I skipped my exit. The sign snuck by me like those subliminal ads you hear about in films, so I get off at Hoover to turn back around. I decide to check my messages while pretending to myself that I’m not hoping one from Andrew is miraculously there. I hook back onto the 10 as my answering machine clicks on.
Suzanne’s voice is telling me that she tried to reach me on my cell phone, Jesus, she wishes I would leave it on, just call her immediately. I am almost at my exit and consider waiting until I’m home to call her back, but she sounds angry, frantic, and scared all at once so I punch in her number, as trepidation makes a wider space in my stomach than I can hold because Suzanne’s voice sounded exactly as it did when she called to tell me about Momma’s—
“Hello?” My sister is practically shouting.
“Hey, it’s me, what’s wrong?” I try to sound normal, hoping my tone will force her answer to be normal, but my words are hindered by the towel-wrapped ice and my enlarged lip getting in the way.

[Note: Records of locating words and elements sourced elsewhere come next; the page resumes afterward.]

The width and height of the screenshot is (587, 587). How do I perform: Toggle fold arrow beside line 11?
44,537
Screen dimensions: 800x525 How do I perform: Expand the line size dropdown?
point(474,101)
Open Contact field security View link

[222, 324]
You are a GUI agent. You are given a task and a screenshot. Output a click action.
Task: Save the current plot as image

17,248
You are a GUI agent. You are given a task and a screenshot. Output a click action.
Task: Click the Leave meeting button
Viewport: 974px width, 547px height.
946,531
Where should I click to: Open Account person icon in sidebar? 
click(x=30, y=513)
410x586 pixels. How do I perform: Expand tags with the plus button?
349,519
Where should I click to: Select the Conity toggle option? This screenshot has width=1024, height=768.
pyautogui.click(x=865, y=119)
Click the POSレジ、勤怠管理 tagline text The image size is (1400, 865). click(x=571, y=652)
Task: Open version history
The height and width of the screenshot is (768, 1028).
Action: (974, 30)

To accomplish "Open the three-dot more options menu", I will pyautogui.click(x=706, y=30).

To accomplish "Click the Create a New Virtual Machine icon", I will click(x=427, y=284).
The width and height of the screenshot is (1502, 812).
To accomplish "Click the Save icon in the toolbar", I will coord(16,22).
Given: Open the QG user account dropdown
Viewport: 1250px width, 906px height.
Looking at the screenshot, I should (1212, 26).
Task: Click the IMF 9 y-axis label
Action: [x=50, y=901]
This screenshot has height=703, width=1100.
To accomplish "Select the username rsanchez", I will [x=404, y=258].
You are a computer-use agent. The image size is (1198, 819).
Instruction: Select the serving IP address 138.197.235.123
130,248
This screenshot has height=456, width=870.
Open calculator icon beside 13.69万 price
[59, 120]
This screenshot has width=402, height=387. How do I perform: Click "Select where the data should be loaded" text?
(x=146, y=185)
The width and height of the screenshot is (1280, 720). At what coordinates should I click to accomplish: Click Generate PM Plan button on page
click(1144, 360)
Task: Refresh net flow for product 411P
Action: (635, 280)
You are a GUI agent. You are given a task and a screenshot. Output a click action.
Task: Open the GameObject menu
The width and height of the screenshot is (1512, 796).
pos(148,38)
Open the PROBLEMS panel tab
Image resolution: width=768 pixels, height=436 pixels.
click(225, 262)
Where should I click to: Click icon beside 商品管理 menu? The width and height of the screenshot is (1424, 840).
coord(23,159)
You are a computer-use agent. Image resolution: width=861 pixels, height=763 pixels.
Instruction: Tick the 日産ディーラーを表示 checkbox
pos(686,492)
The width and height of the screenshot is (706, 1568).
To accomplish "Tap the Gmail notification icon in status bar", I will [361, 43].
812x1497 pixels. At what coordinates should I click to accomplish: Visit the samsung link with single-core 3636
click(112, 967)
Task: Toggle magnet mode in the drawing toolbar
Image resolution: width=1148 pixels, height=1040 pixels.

“Why are you talking like that?”
“It’s nothing, I’m fine. My lip got hit in boxing tonight, but it’s nothing, I’m—”
“Boxing?” Like I said I was in the Arctic, she made it sound that far-fetched.
“Suzanne, what happened, why’d you—”
“Daddy died.”
“What?”
“Dad-dy died.” She spit the syllables out.
“No, Suzanne, no.” The trepidation has kicked itself inside out and is knocking me down from within, as fear, panic, and dread shoot out from it.
My sister is silent as I move my truck over to the shoulder of the 10. I am astonished that some part of my brain was untouched enough to heed a long-ago-heard safety advice—when in danger on a highway, pull to the side.
“Where? When? From what?” It is too impossible. Time and distance from my father have disappeared, leaving the irrational thought that I was just about to see him, was finally going to get to see him. I suddenly realize I have been dreading this news for years.